# HOW TO COMPLETE THIS TASK
Copy out, from the entries below, each line holding the string "computer".

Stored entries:

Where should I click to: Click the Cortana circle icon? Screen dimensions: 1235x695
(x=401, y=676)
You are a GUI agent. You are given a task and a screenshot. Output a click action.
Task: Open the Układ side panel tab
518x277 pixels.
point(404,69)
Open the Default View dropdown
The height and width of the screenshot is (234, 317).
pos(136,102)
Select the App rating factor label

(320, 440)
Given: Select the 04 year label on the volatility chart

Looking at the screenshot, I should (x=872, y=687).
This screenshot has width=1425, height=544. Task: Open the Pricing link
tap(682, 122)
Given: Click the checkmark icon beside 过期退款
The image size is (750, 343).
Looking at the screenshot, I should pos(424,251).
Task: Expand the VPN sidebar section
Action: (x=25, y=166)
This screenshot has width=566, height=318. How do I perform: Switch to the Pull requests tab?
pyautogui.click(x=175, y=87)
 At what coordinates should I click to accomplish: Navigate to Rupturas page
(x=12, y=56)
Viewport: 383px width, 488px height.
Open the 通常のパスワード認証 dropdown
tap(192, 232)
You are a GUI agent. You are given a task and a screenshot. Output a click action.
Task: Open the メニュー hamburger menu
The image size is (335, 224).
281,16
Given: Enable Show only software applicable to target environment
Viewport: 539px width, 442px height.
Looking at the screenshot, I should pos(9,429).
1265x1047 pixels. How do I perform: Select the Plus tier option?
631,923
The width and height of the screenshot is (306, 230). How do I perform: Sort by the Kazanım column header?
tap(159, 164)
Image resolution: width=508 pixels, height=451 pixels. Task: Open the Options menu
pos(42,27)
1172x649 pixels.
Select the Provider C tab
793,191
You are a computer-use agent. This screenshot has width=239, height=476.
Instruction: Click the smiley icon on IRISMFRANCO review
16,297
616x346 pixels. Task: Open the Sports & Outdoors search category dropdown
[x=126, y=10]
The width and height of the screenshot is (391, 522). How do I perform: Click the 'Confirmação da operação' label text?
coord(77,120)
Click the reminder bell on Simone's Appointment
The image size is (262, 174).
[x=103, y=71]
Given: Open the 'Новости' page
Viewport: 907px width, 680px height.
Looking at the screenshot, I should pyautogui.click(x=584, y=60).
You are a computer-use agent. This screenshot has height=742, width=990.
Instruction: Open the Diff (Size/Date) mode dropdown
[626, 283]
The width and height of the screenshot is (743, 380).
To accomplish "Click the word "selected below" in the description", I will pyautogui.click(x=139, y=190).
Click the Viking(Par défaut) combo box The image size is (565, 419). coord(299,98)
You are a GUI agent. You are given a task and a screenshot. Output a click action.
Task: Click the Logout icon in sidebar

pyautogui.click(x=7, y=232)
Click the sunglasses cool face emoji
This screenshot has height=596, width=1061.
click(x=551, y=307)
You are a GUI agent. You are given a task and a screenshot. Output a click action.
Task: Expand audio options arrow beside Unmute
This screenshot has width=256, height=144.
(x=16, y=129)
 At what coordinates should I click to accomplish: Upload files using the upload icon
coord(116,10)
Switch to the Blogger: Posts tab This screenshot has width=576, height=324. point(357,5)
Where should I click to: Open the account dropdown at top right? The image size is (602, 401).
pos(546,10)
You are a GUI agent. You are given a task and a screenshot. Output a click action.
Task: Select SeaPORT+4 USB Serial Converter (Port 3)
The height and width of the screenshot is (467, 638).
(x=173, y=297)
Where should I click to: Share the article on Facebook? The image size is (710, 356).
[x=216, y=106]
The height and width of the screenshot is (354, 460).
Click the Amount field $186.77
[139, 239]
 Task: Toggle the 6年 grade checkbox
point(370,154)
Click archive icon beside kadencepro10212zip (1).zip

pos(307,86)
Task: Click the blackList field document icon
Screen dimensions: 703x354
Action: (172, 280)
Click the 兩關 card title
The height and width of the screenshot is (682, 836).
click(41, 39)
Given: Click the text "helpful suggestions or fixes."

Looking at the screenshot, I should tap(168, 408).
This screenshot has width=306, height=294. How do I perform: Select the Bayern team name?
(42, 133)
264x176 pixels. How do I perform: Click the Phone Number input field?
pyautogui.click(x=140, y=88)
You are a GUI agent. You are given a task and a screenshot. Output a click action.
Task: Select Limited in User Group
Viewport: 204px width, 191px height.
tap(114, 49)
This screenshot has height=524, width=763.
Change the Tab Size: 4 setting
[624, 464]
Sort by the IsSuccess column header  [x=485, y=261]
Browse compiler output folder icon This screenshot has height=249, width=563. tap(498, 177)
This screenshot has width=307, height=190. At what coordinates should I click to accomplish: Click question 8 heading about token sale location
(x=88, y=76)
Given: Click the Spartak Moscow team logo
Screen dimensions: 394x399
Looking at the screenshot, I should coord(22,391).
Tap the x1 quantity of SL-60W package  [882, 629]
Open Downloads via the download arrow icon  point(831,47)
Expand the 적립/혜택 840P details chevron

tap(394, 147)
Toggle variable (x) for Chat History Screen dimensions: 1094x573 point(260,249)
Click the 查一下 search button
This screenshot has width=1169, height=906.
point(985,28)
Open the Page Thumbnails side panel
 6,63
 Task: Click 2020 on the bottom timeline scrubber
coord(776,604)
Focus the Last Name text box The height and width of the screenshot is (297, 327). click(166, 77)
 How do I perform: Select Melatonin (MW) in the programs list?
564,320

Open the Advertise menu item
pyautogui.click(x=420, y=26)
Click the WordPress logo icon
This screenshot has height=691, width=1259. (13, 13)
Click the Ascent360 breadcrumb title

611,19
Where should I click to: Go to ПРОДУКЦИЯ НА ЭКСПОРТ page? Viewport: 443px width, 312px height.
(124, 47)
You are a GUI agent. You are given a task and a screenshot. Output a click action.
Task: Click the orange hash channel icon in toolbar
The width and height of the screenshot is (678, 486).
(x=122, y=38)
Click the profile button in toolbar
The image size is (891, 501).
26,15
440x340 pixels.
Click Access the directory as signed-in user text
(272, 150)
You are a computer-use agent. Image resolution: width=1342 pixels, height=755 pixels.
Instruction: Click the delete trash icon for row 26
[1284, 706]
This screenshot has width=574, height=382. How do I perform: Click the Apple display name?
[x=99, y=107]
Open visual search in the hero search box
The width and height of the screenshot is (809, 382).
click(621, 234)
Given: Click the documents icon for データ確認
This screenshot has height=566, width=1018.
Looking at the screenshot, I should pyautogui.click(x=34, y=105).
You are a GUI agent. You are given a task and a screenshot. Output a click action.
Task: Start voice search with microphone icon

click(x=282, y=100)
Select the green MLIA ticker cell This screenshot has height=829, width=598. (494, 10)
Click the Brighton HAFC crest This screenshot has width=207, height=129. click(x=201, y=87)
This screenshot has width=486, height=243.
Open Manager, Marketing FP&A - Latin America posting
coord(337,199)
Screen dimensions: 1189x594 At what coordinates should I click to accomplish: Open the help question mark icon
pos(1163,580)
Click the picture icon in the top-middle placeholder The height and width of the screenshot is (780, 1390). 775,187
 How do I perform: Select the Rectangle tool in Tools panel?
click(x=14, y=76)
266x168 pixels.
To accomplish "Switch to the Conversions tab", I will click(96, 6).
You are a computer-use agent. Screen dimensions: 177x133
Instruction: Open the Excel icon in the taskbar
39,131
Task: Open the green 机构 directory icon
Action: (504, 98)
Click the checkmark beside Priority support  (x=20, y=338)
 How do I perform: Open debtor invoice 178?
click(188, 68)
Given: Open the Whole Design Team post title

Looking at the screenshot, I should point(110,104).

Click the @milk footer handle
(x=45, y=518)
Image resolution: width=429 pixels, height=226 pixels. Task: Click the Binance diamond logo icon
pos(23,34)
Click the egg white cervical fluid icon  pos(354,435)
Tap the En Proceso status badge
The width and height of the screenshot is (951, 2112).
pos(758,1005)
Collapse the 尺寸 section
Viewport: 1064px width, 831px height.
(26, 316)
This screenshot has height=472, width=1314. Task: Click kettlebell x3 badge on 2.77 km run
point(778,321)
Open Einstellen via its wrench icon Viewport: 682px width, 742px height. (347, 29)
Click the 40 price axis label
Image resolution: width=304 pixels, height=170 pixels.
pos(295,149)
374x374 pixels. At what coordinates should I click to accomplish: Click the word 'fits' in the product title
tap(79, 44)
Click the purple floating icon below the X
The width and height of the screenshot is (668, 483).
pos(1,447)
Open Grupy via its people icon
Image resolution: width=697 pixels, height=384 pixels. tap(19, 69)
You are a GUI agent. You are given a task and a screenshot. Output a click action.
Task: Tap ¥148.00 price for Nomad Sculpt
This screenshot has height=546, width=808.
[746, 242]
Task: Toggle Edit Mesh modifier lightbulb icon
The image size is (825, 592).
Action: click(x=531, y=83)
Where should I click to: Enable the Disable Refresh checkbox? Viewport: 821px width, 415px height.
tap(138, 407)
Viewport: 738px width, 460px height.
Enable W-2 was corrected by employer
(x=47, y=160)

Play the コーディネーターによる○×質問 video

# ANSWER BOX
You are a computer-use agent. This screenshot has width=239, height=476.
You are a computer-use agent. This screenshot has height=742, width=990.
You are a computer-use agent. Image resolution: width=1342 pixels, height=755 pixels.
You are a computer-use agent. Screen dimensions: 177x133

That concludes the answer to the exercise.